*AVAILABLE DATA:*
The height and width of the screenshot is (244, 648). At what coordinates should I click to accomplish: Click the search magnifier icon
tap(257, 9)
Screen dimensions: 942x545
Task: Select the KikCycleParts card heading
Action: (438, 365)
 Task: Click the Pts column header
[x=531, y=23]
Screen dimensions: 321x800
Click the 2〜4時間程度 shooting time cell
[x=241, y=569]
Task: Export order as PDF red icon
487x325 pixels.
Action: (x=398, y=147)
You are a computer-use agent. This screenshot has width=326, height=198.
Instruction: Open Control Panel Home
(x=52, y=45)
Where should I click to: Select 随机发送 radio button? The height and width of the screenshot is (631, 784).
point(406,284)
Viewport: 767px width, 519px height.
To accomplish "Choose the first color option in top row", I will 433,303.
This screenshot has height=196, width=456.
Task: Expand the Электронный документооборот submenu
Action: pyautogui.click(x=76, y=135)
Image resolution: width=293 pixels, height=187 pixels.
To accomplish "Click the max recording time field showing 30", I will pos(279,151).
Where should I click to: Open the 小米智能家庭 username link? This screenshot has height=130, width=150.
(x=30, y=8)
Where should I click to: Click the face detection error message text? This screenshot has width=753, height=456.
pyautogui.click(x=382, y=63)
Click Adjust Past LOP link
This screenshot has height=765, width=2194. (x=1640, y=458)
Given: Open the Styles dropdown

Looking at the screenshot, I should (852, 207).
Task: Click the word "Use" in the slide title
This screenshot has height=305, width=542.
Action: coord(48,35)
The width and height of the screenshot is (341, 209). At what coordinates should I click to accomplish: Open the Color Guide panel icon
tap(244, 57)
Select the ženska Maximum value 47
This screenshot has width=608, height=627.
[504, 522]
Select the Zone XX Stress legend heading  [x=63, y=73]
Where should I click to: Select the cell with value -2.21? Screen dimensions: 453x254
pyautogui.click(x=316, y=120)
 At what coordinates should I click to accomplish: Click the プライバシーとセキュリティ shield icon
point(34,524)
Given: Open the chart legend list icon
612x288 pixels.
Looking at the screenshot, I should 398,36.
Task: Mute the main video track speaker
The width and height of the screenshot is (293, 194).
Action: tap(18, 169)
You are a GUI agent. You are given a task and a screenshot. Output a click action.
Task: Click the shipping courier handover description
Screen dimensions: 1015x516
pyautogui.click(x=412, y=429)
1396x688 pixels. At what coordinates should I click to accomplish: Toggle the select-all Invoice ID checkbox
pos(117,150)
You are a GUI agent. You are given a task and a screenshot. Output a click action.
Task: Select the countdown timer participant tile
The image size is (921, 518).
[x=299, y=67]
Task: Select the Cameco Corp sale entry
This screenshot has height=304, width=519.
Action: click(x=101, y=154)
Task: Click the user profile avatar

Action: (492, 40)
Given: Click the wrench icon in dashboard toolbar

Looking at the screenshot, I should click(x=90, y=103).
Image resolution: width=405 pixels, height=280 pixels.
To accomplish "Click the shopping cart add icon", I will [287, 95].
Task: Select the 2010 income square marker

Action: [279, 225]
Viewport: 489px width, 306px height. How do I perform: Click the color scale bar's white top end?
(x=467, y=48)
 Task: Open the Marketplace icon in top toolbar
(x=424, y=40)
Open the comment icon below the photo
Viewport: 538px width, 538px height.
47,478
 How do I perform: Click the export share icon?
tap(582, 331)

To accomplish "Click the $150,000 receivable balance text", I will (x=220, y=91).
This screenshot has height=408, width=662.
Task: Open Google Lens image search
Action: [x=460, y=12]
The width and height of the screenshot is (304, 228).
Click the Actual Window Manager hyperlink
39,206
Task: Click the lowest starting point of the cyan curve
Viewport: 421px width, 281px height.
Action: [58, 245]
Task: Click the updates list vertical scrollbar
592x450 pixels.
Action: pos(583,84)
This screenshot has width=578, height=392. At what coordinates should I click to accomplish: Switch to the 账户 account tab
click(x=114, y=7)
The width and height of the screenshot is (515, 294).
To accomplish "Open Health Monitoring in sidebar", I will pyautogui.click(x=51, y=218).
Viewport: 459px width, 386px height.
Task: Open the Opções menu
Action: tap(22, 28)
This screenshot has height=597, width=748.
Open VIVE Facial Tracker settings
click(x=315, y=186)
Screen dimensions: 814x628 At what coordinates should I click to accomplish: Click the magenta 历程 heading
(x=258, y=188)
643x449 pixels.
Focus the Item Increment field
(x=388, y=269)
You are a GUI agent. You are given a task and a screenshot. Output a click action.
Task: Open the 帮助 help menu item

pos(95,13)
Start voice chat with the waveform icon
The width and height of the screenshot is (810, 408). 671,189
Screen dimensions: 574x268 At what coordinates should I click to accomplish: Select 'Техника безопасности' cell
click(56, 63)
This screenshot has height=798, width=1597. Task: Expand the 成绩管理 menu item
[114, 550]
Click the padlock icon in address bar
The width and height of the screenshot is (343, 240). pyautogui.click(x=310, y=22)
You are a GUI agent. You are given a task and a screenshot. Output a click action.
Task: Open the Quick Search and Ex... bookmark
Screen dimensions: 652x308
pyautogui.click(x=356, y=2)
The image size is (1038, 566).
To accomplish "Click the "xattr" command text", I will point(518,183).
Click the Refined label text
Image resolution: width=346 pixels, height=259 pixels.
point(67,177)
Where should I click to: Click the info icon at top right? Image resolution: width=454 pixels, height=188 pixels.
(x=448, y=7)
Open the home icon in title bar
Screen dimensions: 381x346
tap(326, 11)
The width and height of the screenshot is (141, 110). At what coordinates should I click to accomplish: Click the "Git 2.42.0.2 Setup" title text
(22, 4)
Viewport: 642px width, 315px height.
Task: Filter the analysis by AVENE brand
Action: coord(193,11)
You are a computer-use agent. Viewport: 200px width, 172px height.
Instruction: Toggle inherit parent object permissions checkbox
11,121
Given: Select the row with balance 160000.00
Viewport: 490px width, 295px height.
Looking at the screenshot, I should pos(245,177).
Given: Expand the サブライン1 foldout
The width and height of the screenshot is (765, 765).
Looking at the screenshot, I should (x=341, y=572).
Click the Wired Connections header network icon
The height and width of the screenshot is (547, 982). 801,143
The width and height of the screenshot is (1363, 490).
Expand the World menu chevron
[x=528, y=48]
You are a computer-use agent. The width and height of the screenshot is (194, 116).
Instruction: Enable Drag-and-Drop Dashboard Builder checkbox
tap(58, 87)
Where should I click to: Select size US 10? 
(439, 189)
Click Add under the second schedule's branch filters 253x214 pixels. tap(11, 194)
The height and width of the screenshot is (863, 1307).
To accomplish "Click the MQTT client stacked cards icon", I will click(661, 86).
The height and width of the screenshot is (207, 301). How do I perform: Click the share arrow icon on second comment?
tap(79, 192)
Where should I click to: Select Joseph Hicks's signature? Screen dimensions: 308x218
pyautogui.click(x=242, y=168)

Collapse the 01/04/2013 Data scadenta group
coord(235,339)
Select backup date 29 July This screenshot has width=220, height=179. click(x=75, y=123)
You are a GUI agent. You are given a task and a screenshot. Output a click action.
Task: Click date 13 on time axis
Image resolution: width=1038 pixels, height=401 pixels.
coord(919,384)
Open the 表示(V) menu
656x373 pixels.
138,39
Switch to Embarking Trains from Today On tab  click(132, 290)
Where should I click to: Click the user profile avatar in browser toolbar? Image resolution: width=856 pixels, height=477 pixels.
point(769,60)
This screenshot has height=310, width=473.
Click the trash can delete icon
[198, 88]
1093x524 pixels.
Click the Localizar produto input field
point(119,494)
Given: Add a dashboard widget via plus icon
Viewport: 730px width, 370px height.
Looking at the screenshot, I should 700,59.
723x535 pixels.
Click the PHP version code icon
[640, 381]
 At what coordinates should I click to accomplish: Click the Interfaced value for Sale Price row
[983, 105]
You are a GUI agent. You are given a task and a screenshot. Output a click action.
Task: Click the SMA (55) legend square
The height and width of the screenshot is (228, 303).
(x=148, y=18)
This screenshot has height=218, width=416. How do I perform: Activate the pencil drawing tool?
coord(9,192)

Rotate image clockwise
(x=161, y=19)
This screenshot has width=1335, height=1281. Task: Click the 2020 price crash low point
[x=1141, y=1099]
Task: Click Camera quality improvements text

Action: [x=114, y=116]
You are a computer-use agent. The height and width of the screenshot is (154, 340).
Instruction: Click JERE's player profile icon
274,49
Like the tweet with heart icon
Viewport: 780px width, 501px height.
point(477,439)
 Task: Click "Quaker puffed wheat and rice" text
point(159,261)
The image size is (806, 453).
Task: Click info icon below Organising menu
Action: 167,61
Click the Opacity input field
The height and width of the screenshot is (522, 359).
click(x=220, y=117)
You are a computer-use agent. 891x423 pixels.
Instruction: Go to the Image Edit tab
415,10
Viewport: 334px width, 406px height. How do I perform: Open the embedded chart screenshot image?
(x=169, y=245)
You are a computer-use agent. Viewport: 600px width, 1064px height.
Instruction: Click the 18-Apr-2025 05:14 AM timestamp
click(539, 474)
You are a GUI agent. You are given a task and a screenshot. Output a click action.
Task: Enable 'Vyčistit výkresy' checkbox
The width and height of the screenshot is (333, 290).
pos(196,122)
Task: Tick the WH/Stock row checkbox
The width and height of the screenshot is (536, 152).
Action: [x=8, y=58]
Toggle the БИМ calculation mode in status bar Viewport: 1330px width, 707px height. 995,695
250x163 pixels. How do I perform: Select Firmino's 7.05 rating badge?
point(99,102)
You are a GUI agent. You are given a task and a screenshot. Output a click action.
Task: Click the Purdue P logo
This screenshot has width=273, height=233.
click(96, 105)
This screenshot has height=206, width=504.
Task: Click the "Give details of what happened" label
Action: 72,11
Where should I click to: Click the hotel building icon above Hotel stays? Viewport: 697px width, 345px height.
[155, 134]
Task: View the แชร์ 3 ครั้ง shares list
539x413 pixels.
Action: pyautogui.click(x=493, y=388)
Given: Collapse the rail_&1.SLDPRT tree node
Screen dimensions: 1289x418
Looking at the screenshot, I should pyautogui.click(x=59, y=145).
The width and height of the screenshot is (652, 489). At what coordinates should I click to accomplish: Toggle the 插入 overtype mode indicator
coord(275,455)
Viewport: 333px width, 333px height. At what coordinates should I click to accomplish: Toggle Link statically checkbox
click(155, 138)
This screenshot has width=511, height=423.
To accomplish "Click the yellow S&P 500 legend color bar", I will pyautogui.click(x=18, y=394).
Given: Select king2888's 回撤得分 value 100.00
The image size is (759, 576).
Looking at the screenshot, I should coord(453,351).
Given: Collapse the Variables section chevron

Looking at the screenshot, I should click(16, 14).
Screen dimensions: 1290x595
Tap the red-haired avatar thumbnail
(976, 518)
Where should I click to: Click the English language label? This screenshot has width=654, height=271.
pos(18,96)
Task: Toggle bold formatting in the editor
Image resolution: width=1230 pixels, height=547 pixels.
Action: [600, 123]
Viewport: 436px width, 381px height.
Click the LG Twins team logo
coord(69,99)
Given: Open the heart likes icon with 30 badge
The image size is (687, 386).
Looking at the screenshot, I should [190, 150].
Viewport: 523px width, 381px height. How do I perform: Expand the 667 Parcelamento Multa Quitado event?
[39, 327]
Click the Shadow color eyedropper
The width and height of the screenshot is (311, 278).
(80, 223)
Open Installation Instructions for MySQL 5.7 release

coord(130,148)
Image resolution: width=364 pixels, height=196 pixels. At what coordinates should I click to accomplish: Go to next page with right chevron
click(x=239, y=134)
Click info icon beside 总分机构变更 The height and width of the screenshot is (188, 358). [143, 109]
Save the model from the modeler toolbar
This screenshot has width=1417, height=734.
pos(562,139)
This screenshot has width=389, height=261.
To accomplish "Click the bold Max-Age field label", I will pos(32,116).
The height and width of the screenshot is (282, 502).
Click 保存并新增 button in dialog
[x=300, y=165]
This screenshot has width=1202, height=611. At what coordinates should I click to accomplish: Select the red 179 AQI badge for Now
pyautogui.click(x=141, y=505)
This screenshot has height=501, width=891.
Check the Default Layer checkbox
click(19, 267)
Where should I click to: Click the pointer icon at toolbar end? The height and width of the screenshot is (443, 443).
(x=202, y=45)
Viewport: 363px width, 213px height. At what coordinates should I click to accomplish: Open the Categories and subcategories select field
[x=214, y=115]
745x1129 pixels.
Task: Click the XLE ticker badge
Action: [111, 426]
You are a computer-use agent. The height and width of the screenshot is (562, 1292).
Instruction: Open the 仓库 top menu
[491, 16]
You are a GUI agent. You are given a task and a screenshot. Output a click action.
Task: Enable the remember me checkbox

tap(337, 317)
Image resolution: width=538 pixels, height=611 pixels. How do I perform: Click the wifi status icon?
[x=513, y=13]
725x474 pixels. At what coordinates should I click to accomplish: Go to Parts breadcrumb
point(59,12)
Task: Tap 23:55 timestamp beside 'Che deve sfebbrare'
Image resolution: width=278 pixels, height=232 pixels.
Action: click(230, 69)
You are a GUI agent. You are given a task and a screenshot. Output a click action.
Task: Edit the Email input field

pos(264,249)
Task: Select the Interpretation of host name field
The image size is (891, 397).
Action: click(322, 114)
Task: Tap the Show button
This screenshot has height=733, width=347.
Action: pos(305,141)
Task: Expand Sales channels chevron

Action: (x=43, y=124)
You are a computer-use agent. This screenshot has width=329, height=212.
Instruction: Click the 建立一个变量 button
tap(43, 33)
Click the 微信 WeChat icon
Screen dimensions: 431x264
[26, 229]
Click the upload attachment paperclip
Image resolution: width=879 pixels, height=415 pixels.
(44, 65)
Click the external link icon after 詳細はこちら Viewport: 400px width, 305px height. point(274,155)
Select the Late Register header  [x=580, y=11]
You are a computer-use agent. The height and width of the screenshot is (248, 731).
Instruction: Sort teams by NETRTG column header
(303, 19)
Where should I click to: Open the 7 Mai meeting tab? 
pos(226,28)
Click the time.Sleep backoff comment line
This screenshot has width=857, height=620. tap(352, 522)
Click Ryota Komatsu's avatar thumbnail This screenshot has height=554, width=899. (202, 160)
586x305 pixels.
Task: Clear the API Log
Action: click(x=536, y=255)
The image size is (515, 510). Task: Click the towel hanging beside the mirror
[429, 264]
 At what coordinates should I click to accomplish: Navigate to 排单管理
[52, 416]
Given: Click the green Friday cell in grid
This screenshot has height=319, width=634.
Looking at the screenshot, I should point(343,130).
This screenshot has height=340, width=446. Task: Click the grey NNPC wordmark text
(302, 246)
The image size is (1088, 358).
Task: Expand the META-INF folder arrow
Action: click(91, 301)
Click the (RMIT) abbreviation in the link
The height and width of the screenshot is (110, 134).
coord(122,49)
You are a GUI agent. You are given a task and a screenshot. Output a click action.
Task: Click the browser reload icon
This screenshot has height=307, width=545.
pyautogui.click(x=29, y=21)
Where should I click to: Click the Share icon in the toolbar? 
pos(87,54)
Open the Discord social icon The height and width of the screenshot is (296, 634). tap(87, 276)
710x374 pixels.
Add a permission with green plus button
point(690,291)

*INSTRUCTIONS FOR THE TASK:*
Copy exactly the line containing "is (248, 731)." and every line after it, ending with the last line of the records above.

*TASK ANSWER:*
You are a computer-use agent. The height and width of the screenshot is (248, 731).
Instruction: Sort teams by NETRTG column header
(303, 19)
Where should I click to: Open the 7 Mai meeting tab? 
pos(226,28)
Click the time.Sleep backoff comment line
This screenshot has width=857, height=620. tap(352, 522)
Click Ryota Komatsu's avatar thumbnail This screenshot has height=554, width=899. (202, 160)
586x305 pixels.
Task: Clear the API Log
Action: click(x=536, y=255)
The image size is (515, 510). Task: Click the towel hanging beside the mirror
[429, 264]
 At what coordinates should I click to accomplish: Navigate to 排单管理
[52, 416]
Given: Click the green Friday cell in grid
This screenshot has height=319, width=634.
Looking at the screenshot, I should point(343,130).
This screenshot has height=340, width=446. Task: Click the grey NNPC wordmark text
(302, 246)
The image size is (1088, 358).
Task: Expand the META-INF folder arrow
Action: click(91, 301)
Click the (RMIT) abbreviation in the link
The height and width of the screenshot is (110, 134).
coord(122,49)
You are a GUI agent. You are given a task and a screenshot. Output a click action.
Task: Click the browser reload icon
This screenshot has height=307, width=545.
pyautogui.click(x=29, y=21)
Where should I click to: Click the Share icon in the toolbar? 
pos(87,54)
Open the Discord social icon The height and width of the screenshot is (296, 634). tap(87, 276)
710x374 pixels.
Add a permission with green plus button
point(690,291)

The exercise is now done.